A Pennsylvania possession permit doesn’t exempt you from federal law. Two federal regimes commonly overlap with state exotic wildlife ownership.
Since December 2022, the Big Cat Public Safety Act makes it unlawful for most private individuals to possess, breed, sell, or acquire any lion, tiger, leopard, snow leopard, clouded leopard, jaguar, cheetah, cougar, or hybrid of these species.7Congress.gov. Public Law 117-243 – Big Cat Public Safety Act People who already owned a prohibited big cat before that date could keep it only by registering each individual animal with the U.S. Fish and Wildlife Service by June 18, 2023. Registered owners must not breed, acquire, or sell any prohibited species, and they cannot allow public contact with the animal.8Federal Register. Regulations To Implement the Big Cat Public Safety Act Each animal needs a unique identifier — either a microchip or a tattoo — and registrants must update the Fish and Wildlife Service within 10 days of any change in the animal’s location, ownership, or status, including death.

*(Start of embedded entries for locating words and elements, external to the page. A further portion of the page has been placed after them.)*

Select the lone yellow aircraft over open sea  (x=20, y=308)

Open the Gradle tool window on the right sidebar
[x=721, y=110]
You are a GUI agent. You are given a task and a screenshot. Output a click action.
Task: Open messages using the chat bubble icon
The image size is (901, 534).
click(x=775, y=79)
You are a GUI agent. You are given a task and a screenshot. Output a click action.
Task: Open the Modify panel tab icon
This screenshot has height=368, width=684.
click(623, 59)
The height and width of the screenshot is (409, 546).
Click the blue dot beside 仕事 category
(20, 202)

In practical terms, if you did not already own a big cat before December 20, 2022, you cannot legally acquire one now as a private individual regardless of what your Pennsylvania permit says. Exceptions exist for USDA-licensed exhibitors, accredited sanctuaries, and state-licensed veterinarians providing treatment.

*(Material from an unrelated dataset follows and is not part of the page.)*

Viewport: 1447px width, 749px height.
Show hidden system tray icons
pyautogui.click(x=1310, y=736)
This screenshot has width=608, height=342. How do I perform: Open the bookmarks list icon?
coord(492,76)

If you exhibit exotic wildlife to the public or engage in other regulated activities, the federal Animal Welfare Act requires a USDA license. The license lasts three years and costs a flat $120 processing fee. A pre-licensing inspection must be passed before any regulated activity can begin, and applicants get up to three attempts within 60 days to demonstrate full compliance. Failing all three means forfeiting the fee and waiting six months to reapply.9Animal and Plant Health Inspection Service. Licensing Rule (APHIS-2017-0062) Acquiring a new species category — big cats, bears, wolves, or large primates — that you’ve never held before triggers a new license application, which must be submitted at least 90 days before the change.
USDA-licensed facilities must also maintain a written contingency plan covering emergencies including animal escapes, fires, electrical outages, and natural disasters. The plan must name specific individuals responsible for each task, outline evacuation or shelter-in-place procedures, and be reviewed and updated at least annually.10Animal and Plant Health Inspection Service. Contingency Planning and Training of Personnel Rule
Pennsylvania’s exotic wildlife statutes do not set a statewide minimum for liability insurance coverage. That doesn’t mean you can ignore the issue. Some Pennsylvania municipalities impose their own insurance requirements through local ordinances, and the amounts can be substantial. Regardless of what any regulation requires, most homeowners insurance policies exclude coverage for injuries caused by exotic animals. If your tiger or bear injures someone, you’re personally exposed for the full amount of any damages unless you’ve arranged separate exotic animal liability coverage. Policies are typically customized to the species, the owner’s circumstances, and the desired coverage amount rather than sold as standard packages. Treating liability insurance as optional is one of the more expensive mistakes an exotic wildlife owner can make.